WORK TO BE COMPLETED:
Exact copies of the line with "has height=573, width=1442." and of all lines after it through the end of the entries are required, and no other lines.

Extracted data entries:
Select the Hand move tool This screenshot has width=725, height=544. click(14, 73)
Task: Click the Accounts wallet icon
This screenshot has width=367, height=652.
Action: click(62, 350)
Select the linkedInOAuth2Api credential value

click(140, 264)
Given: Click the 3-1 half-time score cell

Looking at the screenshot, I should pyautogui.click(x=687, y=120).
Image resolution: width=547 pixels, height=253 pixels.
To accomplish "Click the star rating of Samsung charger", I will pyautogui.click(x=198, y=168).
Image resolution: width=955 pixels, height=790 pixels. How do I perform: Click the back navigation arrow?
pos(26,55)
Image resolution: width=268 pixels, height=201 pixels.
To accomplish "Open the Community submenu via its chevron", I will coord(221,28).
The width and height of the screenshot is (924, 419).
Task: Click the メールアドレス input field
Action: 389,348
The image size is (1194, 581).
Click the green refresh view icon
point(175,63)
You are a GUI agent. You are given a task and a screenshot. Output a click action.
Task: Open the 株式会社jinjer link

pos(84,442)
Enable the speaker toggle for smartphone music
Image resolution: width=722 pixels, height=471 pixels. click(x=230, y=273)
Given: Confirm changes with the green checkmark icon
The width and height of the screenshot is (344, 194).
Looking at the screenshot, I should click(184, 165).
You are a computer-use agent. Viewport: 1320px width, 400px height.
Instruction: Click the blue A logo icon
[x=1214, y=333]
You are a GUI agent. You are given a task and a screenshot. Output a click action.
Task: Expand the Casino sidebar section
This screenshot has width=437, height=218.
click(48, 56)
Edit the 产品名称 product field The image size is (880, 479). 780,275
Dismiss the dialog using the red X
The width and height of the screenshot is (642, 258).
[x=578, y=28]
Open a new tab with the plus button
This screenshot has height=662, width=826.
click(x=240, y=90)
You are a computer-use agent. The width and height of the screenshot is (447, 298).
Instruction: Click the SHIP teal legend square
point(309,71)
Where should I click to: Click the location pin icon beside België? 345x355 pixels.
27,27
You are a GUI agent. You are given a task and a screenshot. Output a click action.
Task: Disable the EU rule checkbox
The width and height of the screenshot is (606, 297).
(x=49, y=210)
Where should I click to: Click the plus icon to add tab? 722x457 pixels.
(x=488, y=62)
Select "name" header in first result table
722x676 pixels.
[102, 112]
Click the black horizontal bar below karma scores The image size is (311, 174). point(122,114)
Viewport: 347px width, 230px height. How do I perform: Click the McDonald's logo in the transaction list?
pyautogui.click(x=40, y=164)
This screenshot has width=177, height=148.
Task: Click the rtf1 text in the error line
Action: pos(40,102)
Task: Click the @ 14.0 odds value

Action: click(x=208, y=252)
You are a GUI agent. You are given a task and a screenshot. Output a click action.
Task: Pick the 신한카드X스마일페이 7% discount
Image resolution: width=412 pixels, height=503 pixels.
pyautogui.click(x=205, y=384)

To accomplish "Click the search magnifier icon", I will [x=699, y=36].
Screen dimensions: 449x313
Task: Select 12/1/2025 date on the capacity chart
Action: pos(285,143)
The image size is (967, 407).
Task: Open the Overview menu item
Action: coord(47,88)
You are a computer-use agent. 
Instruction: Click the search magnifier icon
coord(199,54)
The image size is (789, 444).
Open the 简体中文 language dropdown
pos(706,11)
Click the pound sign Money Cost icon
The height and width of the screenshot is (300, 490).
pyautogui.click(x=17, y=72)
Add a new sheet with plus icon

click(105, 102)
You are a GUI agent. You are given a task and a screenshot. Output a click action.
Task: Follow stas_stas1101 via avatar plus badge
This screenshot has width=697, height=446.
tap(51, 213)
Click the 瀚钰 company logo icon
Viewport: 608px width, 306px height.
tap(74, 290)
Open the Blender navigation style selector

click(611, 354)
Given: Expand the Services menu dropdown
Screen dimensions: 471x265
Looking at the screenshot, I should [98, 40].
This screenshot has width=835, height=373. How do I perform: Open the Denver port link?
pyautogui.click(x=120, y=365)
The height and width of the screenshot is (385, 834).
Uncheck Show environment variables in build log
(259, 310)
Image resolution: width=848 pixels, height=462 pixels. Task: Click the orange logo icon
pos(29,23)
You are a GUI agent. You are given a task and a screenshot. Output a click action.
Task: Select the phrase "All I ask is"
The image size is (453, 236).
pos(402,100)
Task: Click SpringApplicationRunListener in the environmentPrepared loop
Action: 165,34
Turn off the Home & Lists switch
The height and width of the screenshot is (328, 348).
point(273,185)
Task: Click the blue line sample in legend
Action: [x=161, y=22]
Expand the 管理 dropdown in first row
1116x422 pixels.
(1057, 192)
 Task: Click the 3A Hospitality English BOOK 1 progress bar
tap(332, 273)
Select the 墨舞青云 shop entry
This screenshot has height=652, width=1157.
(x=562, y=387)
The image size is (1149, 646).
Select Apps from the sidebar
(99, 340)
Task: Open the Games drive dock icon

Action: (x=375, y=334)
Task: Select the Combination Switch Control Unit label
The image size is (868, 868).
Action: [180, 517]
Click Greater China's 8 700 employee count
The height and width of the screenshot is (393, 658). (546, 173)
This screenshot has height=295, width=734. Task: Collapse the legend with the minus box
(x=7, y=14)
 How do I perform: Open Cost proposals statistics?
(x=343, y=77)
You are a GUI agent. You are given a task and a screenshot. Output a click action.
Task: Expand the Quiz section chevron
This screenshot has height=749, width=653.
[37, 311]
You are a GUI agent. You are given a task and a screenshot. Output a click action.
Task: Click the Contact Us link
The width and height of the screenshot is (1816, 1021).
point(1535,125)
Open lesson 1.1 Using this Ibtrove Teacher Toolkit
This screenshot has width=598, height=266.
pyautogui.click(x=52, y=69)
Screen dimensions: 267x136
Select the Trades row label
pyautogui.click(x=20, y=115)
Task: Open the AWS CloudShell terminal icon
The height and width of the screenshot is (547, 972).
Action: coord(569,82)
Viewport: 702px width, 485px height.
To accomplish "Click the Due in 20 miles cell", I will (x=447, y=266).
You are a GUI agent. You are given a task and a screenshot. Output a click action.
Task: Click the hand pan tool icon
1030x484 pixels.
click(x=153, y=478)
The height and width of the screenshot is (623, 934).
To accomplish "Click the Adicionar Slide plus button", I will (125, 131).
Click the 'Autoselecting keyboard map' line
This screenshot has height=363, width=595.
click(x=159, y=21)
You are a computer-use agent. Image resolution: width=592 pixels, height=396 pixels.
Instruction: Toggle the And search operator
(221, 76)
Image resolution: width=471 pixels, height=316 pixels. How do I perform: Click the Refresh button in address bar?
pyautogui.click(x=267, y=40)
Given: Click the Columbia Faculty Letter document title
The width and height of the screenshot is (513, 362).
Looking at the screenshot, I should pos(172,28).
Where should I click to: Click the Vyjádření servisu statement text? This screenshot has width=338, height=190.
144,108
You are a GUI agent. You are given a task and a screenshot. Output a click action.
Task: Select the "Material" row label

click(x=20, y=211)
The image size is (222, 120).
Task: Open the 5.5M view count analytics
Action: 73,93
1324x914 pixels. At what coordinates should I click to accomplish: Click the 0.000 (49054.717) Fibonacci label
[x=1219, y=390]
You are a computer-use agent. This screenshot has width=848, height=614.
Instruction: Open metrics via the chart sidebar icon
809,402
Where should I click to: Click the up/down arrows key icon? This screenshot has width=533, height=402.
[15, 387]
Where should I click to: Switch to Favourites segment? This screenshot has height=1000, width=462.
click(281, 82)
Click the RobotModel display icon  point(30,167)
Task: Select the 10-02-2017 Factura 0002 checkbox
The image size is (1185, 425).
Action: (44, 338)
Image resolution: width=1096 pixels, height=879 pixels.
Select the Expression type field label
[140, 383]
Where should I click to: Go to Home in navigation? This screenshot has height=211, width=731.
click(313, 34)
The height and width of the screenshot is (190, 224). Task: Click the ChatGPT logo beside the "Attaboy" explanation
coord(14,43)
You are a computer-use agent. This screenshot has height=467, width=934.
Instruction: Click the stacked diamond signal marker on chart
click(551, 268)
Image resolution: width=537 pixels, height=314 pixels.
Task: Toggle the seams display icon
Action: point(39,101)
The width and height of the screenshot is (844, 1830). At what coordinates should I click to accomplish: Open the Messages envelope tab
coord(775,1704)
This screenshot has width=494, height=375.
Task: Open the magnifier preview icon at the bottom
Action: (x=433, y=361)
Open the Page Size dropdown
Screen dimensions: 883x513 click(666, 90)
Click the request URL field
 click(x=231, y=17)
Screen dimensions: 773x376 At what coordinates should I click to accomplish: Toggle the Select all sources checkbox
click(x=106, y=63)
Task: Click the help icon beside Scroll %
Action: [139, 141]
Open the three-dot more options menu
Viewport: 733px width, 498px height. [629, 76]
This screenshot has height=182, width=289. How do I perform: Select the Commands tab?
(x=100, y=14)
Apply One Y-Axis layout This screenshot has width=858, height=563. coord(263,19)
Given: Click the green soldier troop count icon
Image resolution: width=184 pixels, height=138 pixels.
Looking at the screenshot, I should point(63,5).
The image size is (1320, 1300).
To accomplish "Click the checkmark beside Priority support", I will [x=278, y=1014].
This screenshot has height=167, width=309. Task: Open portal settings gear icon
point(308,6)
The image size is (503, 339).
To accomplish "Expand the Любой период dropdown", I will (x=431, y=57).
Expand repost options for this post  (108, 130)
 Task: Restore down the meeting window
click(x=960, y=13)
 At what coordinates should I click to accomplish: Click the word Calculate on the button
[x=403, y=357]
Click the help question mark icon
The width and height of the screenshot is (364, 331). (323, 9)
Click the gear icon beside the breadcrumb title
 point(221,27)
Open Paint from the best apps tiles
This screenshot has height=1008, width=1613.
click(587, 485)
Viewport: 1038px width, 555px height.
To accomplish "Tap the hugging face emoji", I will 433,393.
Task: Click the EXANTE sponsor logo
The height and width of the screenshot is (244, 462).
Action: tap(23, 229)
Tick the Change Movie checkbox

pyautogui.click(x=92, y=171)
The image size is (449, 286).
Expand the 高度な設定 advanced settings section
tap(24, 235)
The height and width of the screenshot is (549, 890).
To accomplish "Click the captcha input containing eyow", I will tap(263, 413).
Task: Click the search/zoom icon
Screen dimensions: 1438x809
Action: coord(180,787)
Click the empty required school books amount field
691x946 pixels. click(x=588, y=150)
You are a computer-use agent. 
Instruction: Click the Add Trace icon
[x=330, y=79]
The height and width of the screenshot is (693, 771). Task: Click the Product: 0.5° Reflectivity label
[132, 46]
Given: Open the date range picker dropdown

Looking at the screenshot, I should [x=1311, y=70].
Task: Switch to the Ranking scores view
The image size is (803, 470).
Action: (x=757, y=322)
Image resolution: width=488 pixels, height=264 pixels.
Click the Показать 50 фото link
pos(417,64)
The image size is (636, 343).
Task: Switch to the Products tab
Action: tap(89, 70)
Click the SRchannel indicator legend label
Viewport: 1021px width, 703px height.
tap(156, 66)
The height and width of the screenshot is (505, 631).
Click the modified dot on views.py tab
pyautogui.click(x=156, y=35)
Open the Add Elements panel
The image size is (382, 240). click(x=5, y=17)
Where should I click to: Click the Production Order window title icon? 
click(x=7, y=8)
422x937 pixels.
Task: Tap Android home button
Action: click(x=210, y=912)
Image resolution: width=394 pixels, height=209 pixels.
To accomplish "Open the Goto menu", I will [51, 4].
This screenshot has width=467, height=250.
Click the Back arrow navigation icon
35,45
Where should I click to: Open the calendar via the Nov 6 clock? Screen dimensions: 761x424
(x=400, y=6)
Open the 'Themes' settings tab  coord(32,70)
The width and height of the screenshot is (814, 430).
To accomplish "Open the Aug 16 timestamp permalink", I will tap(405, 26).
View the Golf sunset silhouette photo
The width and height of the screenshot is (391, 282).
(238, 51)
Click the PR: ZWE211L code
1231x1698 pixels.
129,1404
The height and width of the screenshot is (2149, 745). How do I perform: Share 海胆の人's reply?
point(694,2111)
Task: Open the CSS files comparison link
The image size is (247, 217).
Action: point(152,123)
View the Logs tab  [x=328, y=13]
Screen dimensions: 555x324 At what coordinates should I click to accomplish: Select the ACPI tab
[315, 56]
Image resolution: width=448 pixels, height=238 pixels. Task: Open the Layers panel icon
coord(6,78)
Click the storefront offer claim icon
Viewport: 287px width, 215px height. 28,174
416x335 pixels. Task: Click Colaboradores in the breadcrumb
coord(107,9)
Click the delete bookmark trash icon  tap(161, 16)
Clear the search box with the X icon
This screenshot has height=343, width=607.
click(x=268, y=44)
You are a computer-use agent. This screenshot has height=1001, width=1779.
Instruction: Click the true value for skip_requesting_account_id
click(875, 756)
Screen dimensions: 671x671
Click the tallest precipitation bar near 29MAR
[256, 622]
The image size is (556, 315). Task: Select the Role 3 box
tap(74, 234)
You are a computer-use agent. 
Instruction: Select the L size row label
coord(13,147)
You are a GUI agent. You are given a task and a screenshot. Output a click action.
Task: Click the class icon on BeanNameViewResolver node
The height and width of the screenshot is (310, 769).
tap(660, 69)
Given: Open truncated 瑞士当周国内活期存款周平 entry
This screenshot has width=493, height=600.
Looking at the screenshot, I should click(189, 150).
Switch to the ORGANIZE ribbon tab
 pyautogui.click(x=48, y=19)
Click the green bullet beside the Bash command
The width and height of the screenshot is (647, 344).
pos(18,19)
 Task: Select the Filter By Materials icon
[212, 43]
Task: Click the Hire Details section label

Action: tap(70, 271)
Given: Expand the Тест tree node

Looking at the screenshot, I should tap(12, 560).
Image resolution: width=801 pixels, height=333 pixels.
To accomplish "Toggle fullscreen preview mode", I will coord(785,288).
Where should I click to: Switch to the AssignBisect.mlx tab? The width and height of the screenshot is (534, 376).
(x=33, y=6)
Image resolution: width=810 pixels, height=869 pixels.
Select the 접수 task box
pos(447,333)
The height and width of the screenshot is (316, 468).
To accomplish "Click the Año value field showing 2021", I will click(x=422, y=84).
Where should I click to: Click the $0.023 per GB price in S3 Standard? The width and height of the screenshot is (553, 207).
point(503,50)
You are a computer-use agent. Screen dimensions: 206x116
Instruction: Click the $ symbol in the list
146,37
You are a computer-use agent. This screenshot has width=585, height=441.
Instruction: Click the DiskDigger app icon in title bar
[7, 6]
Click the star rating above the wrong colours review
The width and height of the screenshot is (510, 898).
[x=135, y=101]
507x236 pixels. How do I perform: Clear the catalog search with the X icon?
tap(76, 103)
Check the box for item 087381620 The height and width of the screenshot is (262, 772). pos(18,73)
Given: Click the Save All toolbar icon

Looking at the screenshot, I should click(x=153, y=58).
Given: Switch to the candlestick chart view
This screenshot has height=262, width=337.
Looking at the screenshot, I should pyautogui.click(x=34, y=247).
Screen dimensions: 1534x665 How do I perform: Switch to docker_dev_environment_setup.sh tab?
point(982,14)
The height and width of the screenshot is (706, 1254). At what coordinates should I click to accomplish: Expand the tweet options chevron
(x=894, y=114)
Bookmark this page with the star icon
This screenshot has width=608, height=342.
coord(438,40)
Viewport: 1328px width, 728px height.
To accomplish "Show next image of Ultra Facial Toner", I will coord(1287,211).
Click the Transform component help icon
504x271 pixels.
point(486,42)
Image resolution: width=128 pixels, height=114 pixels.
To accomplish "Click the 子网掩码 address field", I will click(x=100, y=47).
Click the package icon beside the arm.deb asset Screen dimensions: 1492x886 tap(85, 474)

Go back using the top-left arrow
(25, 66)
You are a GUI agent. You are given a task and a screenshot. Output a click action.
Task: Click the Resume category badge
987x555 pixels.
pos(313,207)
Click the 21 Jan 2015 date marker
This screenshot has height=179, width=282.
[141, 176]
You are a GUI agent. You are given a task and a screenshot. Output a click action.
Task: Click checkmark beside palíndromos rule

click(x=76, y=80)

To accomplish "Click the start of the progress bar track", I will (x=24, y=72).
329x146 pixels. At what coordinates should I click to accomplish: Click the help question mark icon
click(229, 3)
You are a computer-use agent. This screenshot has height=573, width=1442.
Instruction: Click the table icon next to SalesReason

EXERCISE SOLUTION:
You are a computer-use agent. This screenshot has height=573, width=1442.
Instruction: Click the table icon next to SalesReason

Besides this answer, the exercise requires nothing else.